Als ik mensen deze verhalen vertel, denken ze meteen dat ik gek ben, en weet je wat, misschien hebben ze gelijk. Eerlijk gezegd zou ik niet anders willen zijn. Een menigte binnenlopen zonder ook maar te denken dat andere mensen me beoordelen, klinkt saai. Het is leuk om tegen mijn eigen gedachten te vechten.

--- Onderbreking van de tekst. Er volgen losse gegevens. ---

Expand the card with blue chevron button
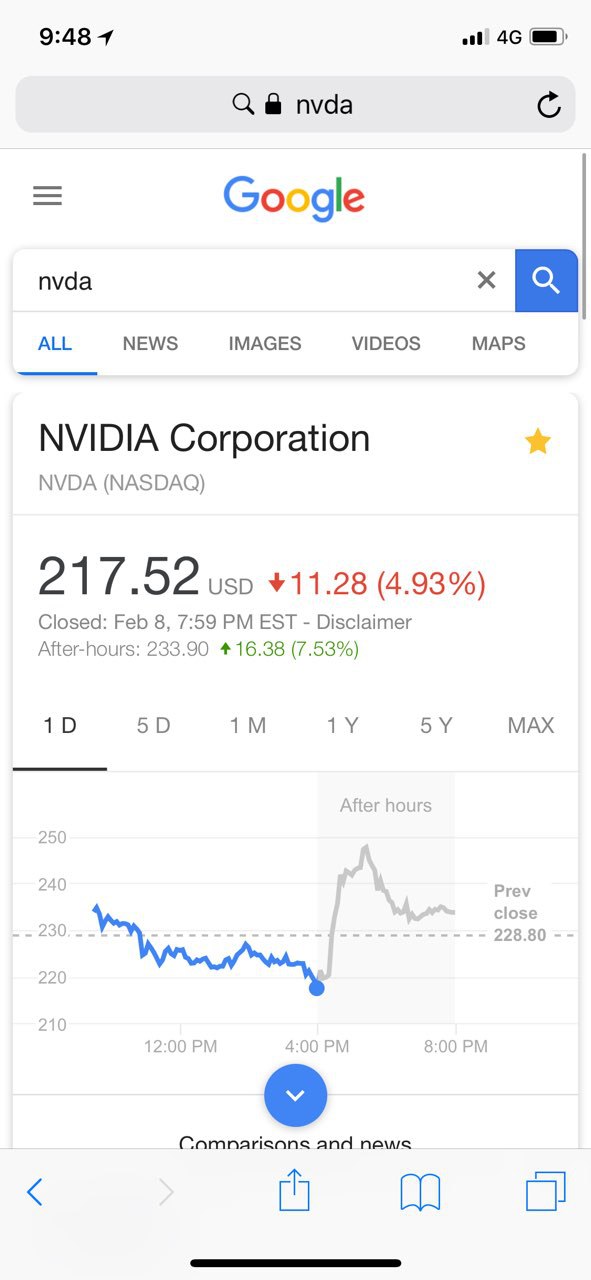Viewport: 591px width, 1280px height. click(x=295, y=1095)
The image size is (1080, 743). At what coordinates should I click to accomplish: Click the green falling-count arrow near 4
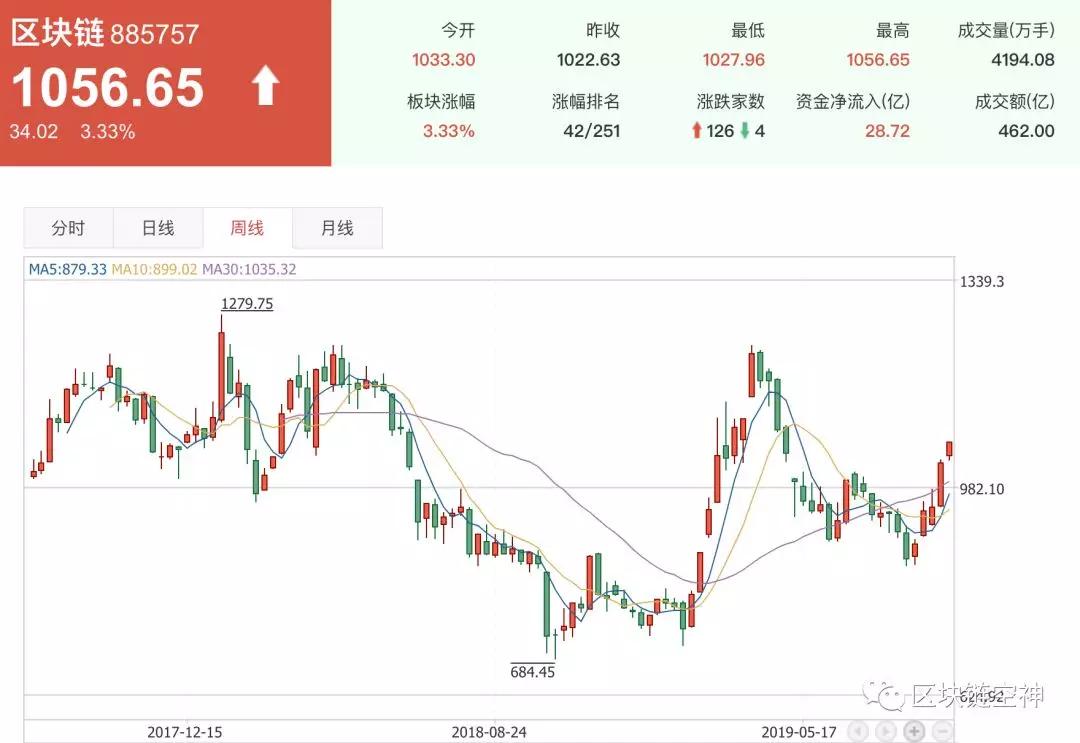pos(745,130)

Proberen wat privacy te vinden om alleen maar naar het toilet te gaan, wordt een avontuur. Ik heb het geaccepteerd. Als je je hele leven zo hebt geleefd, is het moeilijk om het op een andere manier te zien. Nu denk ik dat het enige wat ik nog moet doen is dit af te sluiten met een toost op mezelf. Een glas whisky en George Thorogood - I Drink Alone spelen klinkt goed voor mij. Proost.